Lifestyle

La intolerancia a la lactosa

Si tu niño reacciona con dolores de estómago, hinchazón, gases o diarrea inmediatamente después de tomar leche, entonces quizás sufre de intolerancia a la lactosa. Antes de explicarte de qué se trata, te recomiendo que no desesperes: la intolerancia a la lactosa es mucho más común de lo que crees.

PUBLICIDAD

La lactosa es un azúcar que se encuentra en la mayoría de los productos lácteos, pero también está presente en el pan, cereales secos, galletas dulces y alimentos preparados como pizza y lasaña. Hay varios grados de intolerancia a la lactosa: algunas personas pueden beber una taza de leche sin problemas mientras otros quizás sufren los síntomas con beber apenas pequeñas cantidades. Cada persona irá conociendo hasta qué punto tolera la lactosa con el correr del tiempo.
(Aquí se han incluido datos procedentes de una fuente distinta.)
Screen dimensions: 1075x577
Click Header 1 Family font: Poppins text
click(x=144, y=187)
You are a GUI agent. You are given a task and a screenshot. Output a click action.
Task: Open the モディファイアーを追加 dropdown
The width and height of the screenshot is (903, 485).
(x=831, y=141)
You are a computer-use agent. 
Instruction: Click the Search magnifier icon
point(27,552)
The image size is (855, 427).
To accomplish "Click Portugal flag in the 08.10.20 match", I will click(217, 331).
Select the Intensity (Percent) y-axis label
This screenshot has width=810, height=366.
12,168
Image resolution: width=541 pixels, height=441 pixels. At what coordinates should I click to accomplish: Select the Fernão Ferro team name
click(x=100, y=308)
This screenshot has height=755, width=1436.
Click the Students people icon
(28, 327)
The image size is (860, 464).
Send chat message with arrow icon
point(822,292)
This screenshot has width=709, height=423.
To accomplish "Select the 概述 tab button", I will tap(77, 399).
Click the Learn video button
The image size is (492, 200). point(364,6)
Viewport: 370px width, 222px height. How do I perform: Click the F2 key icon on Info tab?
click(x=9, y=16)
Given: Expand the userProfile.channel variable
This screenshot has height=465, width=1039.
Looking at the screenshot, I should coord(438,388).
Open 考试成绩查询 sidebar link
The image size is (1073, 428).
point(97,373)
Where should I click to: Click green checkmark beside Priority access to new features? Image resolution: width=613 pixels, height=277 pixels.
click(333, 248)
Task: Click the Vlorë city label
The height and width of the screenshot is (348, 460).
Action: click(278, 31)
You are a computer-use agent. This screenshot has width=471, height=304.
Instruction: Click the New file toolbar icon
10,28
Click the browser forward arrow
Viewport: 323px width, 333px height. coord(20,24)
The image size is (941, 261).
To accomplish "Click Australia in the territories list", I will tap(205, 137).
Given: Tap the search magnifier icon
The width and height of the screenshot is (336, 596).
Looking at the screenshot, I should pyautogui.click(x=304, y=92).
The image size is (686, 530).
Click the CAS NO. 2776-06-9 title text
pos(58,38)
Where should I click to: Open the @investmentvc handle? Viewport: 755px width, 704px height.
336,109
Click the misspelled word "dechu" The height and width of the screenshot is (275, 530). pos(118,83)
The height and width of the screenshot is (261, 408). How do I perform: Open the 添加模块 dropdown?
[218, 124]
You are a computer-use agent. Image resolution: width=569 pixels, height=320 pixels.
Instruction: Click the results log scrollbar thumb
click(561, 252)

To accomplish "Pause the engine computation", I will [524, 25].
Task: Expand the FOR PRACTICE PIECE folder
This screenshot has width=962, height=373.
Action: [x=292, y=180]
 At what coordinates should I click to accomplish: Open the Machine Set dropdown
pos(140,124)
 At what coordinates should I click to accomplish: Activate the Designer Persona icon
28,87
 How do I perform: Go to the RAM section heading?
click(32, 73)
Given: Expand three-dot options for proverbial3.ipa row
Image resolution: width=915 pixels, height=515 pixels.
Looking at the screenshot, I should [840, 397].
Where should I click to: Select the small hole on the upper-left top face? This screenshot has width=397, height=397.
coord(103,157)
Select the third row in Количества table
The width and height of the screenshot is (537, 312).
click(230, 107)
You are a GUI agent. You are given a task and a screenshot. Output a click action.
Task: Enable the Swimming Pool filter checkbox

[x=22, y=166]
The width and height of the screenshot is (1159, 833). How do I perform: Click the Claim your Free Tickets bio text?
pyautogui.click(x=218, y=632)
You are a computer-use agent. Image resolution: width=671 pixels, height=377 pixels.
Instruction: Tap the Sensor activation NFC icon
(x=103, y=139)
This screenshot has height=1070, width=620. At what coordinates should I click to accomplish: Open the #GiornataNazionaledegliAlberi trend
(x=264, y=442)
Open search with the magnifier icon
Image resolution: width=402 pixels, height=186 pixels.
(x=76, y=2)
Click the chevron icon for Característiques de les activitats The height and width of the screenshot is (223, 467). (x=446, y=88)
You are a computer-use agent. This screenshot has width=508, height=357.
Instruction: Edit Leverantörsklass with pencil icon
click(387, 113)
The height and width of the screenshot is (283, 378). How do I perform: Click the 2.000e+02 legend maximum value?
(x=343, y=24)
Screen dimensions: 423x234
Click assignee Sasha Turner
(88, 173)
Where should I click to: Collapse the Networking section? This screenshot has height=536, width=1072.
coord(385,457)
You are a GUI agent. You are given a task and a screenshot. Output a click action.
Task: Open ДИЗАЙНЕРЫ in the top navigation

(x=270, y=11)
Si has consultado al médico y te ha confirmado que padeces este problema, entonces aplica ciertos hábitos en tu alimentación. Mira las etiquetas de los alimentos y chequea si son ricos en lactosa. Cuando consumas alimentos con lactosa, trata de hacerlo en pequeñas cantidades. De esta manera, te acostumbrarás y aumentarás progresivamente la cantidad de lactosa que digiere el organismo.

A la hora de tomar leche, yogur u otros productos lácteos trata de combinarlos con otros alimentos sin lactosa para que tu cuerpo los asimile mejor. Ten en cuenta que el yogur y el queso tienen mucha menos lactosa que la leche.

Como verás, se puede vivir sanamente siendo incompatibles con la lactosa. Tan solo tienes que acostumbrarte a seguir una alimentación que se adapte a las exigencias de tu organismo.